Required action. From the line that contains "Screen dimensions: 1259x431" down to the last line of the data below, transcribe every line exactly.

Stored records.
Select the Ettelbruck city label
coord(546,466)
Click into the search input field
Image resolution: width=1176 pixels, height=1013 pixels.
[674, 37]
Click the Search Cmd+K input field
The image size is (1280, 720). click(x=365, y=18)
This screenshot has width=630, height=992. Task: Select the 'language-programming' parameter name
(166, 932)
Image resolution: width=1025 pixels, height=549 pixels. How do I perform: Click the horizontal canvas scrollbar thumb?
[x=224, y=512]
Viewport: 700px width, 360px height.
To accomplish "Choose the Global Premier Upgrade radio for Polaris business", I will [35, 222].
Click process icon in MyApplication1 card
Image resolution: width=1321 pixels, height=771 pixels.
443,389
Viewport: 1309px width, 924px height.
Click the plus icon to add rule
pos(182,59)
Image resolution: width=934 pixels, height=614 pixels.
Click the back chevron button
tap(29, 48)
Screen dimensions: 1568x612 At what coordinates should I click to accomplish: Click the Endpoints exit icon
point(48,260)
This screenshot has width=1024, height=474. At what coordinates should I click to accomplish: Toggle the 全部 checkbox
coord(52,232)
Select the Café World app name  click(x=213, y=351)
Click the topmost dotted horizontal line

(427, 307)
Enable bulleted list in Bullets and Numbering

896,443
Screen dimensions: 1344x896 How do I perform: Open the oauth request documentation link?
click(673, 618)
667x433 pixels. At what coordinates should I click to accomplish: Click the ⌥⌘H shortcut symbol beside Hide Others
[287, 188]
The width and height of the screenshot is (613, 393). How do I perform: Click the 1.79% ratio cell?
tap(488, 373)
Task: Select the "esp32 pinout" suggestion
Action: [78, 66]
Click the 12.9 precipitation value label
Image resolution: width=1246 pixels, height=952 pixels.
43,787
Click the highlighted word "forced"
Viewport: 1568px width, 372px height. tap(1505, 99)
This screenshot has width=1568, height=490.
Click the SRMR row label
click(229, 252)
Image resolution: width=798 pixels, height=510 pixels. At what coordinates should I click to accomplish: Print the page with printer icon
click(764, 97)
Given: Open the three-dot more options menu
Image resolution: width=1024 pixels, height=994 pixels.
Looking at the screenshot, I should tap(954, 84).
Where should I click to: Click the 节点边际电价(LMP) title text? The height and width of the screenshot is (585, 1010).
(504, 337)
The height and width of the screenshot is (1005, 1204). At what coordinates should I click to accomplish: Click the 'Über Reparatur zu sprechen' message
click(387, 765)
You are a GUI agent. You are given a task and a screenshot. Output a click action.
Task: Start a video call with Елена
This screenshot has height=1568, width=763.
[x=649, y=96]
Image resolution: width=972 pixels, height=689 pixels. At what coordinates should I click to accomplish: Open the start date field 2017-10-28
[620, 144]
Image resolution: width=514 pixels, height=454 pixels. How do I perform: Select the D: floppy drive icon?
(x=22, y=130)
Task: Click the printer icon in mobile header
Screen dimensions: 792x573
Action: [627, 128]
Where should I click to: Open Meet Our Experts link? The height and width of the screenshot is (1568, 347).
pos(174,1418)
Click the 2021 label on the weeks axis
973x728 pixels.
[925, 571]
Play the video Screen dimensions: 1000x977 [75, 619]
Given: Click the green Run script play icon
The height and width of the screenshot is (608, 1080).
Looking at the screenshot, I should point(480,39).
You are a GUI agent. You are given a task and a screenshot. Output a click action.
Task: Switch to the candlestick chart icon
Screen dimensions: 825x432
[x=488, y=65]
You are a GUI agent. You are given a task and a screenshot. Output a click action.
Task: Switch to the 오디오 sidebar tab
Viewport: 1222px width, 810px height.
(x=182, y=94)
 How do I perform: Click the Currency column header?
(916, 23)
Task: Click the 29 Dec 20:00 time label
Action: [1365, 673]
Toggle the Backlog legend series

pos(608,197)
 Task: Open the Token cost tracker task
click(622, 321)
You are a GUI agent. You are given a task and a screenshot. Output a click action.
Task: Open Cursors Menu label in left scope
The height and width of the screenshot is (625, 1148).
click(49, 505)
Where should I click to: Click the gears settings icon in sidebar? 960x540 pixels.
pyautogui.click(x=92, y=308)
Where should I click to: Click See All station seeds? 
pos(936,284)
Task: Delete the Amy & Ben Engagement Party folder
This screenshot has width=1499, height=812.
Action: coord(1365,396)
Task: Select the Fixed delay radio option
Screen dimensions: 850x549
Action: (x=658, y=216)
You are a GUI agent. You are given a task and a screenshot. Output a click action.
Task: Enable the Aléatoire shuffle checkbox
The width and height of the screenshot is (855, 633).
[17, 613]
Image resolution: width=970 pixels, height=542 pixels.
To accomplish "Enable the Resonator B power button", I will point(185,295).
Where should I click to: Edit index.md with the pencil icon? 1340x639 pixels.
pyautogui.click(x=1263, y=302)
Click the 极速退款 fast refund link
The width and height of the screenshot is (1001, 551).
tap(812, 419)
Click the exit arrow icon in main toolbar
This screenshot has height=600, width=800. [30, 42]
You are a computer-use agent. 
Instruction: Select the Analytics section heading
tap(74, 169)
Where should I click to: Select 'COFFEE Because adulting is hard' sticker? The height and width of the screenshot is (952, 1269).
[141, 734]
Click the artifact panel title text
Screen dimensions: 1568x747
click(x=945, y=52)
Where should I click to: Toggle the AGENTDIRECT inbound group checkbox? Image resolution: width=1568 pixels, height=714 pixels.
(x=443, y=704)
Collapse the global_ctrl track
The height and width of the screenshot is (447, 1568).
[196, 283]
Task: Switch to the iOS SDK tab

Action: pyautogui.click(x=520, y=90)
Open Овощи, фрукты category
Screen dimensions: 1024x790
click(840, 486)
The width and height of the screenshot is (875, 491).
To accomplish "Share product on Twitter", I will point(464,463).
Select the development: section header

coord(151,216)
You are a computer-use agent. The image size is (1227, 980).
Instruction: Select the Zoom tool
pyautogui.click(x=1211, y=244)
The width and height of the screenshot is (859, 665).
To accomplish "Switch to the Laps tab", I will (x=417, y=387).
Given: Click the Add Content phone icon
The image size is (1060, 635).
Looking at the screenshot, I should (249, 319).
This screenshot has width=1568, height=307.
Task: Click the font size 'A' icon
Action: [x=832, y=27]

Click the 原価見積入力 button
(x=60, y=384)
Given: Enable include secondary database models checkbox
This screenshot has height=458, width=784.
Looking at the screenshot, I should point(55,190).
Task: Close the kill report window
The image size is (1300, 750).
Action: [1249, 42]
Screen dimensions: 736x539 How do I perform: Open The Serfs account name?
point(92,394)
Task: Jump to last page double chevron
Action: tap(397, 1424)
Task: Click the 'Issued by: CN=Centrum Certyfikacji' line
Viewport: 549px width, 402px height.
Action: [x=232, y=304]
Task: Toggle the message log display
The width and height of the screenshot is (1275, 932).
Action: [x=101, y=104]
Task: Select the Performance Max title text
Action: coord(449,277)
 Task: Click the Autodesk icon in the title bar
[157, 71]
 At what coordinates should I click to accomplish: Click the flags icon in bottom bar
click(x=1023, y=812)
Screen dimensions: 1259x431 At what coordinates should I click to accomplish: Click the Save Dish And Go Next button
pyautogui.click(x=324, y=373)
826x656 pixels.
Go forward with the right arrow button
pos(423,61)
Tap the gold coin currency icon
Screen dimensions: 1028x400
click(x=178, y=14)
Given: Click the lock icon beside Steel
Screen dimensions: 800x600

Answer space.
Screen dimensions: 1259x431 At what coordinates should I click to accomplish: Click the Save Dish And Go Next button
pyautogui.click(x=324, y=373)
826x656 pixels.
Go forward with the right arrow button
pos(423,61)
Tap the gold coin currency icon
Screen dimensions: 1028x400
click(x=178, y=14)
Given: Click the lock icon beside Steel
Screen dimensions: 800x600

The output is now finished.